Data under study START

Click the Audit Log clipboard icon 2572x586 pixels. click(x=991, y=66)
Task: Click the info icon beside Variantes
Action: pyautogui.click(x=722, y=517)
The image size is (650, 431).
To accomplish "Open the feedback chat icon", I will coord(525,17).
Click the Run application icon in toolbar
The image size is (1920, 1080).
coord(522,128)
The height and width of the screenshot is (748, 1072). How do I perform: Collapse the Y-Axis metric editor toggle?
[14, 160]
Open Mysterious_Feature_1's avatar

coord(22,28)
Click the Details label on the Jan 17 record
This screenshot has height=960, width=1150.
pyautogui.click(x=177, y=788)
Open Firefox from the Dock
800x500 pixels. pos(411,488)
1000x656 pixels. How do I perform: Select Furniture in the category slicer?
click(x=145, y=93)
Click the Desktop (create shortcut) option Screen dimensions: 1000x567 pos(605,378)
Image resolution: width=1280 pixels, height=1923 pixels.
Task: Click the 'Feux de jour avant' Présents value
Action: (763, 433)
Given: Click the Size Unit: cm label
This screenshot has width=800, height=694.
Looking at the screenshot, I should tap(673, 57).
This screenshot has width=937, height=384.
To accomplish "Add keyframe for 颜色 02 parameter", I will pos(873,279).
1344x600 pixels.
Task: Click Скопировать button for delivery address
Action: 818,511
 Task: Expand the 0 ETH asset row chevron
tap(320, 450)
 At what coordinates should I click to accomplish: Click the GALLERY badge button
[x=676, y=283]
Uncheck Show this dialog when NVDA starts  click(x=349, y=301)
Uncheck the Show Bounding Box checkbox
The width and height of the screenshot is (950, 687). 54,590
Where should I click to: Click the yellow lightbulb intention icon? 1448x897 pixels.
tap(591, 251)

Data under study END

### Work item
Through the last line of the entries above, beginning at the line containing "At what coordinates", transcribe each line exactly, both ends included and nothing more.

### Result
 At what coordinates should I click to accomplish: Click the GALLERY badge button
[x=676, y=283]
Uncheck Show this dialog when NVDA starts  click(x=349, y=301)
Uncheck the Show Bounding Box checkbox
The width and height of the screenshot is (950, 687). 54,590
Where should I click to: Click the yellow lightbulb intention icon? 1448x897 pixels.
tap(591, 251)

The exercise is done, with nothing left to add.